Original Research2018 Sep;11(9):e006772.

JOURNAL:Circ Cardiovasc Interv. Article Link

Early Natural History of Spontaneous Coronary Artery Dissection

Waterbury TM, Tweet MS, Hayes SN et al. Keywords: acute coronary syndrome; angiography; hematoma; myocardial infarction; tomography, optical coherence

ABSTRACT


BACKGROUNDRisks and mechanisms of extension of conservatively managed spontaneous coronary artery dissection (SCAD) remain incompletely understood. Study objectives were to (1) evaluate mechanisms of early SCAD evolution through serial angiographic analysis, and (2) determine predictors of early SCAD progression.

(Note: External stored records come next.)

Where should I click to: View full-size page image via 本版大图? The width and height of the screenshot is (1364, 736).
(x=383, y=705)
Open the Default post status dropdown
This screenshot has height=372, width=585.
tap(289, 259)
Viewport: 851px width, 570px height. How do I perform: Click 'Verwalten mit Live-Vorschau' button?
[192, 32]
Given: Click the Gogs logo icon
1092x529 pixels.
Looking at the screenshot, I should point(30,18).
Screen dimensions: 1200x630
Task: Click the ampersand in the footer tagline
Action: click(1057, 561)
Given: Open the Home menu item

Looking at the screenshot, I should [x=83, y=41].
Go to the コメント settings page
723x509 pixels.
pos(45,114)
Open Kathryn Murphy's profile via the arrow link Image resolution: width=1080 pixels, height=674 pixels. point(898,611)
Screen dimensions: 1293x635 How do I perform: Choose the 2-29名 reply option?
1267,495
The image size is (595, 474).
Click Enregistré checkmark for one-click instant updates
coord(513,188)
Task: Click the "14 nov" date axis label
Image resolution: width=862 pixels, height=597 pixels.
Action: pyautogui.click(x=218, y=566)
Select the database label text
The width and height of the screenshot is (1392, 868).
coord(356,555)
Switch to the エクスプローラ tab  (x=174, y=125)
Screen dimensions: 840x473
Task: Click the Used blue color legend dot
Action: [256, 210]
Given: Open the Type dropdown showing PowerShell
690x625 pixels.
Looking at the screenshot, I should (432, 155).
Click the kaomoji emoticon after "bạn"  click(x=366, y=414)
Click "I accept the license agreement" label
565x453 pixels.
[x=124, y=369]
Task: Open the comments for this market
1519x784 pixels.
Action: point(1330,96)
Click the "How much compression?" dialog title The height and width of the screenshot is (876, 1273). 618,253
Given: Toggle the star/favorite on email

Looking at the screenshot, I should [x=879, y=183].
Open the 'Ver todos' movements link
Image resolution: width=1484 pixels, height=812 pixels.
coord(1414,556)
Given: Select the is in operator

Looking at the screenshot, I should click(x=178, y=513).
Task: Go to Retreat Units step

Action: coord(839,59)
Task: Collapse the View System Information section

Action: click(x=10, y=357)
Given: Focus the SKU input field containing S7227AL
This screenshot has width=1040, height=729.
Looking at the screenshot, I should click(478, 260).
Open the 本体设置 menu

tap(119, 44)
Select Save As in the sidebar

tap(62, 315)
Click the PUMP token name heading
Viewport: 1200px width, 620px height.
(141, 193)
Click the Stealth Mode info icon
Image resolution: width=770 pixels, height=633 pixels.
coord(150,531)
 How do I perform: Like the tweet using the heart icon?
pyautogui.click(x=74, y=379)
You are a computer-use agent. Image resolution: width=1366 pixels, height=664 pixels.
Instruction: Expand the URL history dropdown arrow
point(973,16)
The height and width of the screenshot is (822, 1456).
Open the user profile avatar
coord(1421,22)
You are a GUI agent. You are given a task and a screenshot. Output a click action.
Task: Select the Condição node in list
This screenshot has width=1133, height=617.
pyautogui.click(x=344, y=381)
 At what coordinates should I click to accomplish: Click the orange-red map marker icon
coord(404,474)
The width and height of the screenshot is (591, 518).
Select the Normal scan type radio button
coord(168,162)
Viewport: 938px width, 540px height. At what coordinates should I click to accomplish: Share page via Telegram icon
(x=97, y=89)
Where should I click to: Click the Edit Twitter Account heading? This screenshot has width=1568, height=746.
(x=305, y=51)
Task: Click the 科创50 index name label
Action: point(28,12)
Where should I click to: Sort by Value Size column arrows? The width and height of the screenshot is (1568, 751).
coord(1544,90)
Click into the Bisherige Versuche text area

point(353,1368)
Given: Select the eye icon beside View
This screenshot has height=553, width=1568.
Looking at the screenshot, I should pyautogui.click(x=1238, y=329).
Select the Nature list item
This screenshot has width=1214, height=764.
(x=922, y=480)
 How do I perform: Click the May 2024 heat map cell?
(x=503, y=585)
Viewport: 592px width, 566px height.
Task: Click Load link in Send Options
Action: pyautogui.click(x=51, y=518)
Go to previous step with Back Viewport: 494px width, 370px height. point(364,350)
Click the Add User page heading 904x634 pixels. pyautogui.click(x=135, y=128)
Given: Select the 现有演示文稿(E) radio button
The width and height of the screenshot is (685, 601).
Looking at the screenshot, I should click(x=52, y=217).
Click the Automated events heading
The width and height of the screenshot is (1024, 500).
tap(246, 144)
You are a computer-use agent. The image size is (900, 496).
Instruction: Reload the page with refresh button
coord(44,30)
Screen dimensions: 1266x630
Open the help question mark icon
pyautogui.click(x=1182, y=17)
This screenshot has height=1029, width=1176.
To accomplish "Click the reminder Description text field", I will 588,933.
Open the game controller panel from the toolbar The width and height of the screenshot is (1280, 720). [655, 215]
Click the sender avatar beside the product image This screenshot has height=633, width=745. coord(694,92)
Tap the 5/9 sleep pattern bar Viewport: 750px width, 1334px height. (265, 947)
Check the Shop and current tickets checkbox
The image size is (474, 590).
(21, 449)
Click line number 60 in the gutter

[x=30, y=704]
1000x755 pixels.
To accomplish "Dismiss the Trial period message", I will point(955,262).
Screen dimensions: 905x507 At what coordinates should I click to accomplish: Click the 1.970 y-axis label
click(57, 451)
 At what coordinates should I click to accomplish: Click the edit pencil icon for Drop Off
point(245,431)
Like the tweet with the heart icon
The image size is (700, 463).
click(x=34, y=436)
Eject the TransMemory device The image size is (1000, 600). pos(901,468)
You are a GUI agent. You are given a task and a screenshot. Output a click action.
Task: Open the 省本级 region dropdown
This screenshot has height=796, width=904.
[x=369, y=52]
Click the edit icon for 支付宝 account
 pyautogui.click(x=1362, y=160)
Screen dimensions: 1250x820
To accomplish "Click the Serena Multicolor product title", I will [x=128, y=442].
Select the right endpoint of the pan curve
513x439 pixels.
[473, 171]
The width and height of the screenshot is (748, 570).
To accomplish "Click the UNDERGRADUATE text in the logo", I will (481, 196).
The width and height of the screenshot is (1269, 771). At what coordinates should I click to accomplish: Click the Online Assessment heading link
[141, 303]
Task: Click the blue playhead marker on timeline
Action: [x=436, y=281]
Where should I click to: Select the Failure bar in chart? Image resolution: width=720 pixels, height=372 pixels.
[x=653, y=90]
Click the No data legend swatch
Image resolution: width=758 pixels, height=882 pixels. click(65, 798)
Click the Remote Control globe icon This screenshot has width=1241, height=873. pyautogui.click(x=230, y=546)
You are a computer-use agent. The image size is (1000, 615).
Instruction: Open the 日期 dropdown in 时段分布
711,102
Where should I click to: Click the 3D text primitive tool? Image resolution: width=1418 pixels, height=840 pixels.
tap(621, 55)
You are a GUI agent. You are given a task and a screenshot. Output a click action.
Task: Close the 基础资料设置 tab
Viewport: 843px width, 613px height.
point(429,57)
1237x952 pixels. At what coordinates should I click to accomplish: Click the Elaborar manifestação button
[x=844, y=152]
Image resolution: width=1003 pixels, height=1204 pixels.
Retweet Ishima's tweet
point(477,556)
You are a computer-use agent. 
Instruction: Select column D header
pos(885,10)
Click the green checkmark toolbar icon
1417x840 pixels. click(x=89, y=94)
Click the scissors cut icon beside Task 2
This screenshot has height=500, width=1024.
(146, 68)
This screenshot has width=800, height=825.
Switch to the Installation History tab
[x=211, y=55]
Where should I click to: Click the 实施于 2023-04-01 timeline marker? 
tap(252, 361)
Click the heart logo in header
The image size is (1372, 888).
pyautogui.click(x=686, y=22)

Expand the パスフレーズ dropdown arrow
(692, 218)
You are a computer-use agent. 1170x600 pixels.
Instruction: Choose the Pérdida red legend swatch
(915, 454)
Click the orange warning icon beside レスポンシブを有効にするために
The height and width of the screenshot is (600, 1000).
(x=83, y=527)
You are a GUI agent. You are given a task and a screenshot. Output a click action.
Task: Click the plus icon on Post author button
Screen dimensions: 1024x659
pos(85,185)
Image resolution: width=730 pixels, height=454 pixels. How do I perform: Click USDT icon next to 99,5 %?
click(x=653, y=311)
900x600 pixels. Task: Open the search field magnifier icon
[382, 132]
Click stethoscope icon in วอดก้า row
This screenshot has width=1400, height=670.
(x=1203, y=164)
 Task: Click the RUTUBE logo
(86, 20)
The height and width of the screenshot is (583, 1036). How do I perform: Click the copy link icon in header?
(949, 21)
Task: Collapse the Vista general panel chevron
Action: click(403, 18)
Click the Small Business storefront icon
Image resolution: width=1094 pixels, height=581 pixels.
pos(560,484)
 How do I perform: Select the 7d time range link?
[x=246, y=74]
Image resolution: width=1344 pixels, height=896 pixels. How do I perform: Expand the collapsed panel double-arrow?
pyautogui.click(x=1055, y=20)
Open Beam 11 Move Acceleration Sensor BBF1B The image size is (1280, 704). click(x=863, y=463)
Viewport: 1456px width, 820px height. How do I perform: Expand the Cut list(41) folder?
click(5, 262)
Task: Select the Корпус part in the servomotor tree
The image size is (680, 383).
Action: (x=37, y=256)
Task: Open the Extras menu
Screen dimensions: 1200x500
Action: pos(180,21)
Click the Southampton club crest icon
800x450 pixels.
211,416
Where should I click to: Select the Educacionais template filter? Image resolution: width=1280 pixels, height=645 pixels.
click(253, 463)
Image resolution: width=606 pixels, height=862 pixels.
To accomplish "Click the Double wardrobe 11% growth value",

METHODS AND RESULTSRetrospective registry study of patients with SCAD managed with an initial conservative strategy (n=240). Patients who experienced significant SCAD progression within 14 days, defined as clinical worsening plus new critical coronary obstruction on repeat angiography, were compared with remaining controls. A total of 42 of 240 (17.5%) experienced significant SCAD progression after index conservative approach; 91% by day 6. Isolated intramural hematoma (IMH) at baseline (no intimal dissection) was observed more frequently in those experiencing progression compared with controls (69.1% versus 44.4%; P=0.004). Multivariable predictors of SCAD progression included lesion severity, multivessel involvement, and isolated IMH. To investigate mechanisms of SCAD evolution, all repeat angiograms ≤14 days were compared with corresponding baselines (n=82 patient angiogram pairs). Of those with isolated IMH at baseline, 20% developed intimal dissection at repeat study. IMH was associated with greater longitudinal lesion extension (11.5 versus 2.8 mm; P=0.01), worsening Thrombolysis in Myocardial Infarction flow (-0.8 versus 0.1; P=0.003), and a nonsignificant lower rate of angiographic improvement (20.0% versus 31.3%; P=0.16) compared with the group with baseline intimal dissection. Optical coherence tomography subgroup analysis (n=17) indicated intimo-medial thickness to be lowest at the midpoint of IMH.


CONCLUSIONS - Conservatively managed SCAD carries a 1:6 hazard for serious deterioration within 6 days. The risk was higher in those with isolated IMH at baseline. IMH often precedes development of intimal dissection, which has implications for mechanisms of SCAD.